Exercise instructions:
Please transcribe, word for word, the line containing "Task: Open the Rubacuori Maglia product link" and every line after it through the end of the records below, and nothing else.

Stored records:
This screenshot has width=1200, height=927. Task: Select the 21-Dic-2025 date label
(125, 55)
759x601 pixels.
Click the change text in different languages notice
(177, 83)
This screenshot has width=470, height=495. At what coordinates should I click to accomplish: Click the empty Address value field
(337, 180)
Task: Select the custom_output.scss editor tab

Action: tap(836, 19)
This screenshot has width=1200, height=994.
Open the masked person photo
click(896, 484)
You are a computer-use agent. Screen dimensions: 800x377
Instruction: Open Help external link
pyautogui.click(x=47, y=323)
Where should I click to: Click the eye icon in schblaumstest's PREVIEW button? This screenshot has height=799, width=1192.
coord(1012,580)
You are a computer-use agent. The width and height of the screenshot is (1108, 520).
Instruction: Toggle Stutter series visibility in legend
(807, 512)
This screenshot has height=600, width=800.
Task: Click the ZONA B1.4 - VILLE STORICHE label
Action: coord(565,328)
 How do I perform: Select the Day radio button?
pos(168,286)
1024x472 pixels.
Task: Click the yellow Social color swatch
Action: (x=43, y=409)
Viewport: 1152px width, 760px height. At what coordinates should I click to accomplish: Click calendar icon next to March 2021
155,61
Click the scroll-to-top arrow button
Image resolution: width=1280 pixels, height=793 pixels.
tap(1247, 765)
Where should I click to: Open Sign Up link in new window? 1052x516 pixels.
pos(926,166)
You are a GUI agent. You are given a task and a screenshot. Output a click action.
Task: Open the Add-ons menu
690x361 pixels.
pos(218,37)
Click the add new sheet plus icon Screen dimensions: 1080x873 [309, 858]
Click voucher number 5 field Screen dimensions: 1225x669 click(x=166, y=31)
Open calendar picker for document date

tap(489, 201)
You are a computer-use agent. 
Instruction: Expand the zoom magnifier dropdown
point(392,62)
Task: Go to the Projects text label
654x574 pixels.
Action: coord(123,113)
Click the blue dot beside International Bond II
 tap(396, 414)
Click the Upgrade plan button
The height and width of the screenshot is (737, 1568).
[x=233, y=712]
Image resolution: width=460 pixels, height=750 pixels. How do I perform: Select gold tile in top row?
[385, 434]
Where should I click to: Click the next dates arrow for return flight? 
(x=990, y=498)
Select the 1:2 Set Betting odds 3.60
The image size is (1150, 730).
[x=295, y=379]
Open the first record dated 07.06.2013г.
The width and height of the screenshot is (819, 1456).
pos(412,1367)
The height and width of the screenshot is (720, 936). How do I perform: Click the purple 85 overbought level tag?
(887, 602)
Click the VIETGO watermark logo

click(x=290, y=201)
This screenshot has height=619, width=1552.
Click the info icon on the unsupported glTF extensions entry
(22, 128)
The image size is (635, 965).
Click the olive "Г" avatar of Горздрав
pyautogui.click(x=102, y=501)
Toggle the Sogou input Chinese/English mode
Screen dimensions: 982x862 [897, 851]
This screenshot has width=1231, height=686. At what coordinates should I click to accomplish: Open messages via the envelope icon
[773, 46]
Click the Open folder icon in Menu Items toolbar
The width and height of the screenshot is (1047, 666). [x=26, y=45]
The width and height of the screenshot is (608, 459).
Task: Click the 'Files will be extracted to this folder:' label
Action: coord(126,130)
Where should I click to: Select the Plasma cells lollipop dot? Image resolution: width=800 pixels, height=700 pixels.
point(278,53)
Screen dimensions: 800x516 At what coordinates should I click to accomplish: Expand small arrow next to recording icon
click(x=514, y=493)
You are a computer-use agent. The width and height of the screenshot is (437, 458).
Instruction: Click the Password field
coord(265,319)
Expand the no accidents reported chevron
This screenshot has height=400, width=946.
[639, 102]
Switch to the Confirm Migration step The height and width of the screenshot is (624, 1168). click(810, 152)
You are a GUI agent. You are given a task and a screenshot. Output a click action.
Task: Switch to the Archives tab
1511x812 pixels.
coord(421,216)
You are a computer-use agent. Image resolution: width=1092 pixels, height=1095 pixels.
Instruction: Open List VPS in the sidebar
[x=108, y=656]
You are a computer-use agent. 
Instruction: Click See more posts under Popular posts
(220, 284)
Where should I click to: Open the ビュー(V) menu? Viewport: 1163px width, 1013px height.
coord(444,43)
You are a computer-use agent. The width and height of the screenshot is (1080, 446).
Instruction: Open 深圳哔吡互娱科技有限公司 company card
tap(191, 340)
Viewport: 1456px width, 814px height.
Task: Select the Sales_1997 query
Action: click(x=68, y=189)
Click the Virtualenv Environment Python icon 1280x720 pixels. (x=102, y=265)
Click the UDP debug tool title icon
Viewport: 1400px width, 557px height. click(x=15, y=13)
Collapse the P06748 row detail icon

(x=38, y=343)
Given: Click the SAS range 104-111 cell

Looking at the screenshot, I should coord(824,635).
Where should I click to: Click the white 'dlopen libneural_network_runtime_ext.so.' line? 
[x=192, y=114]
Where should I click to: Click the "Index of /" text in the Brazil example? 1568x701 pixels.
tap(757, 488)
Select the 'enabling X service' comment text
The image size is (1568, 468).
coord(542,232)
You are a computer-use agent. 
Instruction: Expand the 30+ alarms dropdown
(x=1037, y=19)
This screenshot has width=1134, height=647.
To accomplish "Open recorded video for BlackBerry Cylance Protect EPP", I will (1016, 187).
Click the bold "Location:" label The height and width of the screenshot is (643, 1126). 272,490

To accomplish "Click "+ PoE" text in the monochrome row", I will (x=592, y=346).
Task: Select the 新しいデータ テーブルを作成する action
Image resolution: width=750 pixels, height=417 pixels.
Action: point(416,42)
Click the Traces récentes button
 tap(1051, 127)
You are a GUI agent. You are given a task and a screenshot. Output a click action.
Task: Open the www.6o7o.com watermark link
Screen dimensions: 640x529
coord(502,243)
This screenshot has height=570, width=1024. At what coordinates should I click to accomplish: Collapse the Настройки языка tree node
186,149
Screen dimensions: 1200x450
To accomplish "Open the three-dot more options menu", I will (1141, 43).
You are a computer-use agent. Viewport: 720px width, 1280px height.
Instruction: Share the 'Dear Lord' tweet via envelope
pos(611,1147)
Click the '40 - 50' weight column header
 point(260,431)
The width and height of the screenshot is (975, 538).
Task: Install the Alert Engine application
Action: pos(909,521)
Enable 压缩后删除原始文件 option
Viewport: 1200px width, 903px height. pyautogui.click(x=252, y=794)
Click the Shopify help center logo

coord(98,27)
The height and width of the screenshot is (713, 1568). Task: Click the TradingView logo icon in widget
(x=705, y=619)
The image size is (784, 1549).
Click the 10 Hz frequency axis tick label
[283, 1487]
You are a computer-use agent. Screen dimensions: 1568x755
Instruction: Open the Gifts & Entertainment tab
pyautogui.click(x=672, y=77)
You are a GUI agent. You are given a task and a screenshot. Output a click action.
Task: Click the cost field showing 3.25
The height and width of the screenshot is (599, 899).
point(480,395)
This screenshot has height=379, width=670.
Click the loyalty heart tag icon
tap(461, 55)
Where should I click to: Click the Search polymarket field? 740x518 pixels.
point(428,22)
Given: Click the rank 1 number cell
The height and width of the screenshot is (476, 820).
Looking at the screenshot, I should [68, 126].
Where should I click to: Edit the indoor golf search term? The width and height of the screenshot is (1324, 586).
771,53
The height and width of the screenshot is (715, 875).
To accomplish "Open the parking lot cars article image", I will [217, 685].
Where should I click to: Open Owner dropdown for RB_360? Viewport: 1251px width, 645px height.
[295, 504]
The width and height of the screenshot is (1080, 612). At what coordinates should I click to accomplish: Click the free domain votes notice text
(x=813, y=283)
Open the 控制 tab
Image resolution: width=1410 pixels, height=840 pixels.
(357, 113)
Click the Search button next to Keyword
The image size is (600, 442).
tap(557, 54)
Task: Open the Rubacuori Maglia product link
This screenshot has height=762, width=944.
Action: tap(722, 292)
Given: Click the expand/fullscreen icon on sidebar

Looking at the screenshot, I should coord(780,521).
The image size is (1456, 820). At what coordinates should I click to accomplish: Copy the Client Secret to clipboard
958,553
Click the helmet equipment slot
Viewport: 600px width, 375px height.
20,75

Result of this task:
Task: Open the Rubacuori Maglia product link
This screenshot has height=762, width=944.
Action: tap(722, 292)
Given: Click the expand/fullscreen icon on sidebar

Looking at the screenshot, I should coord(780,521).
The image size is (1456, 820). At what coordinates should I click to accomplish: Copy the Client Secret to clipboard
958,553
Click the helmet equipment slot
Viewport: 600px width, 375px height.
20,75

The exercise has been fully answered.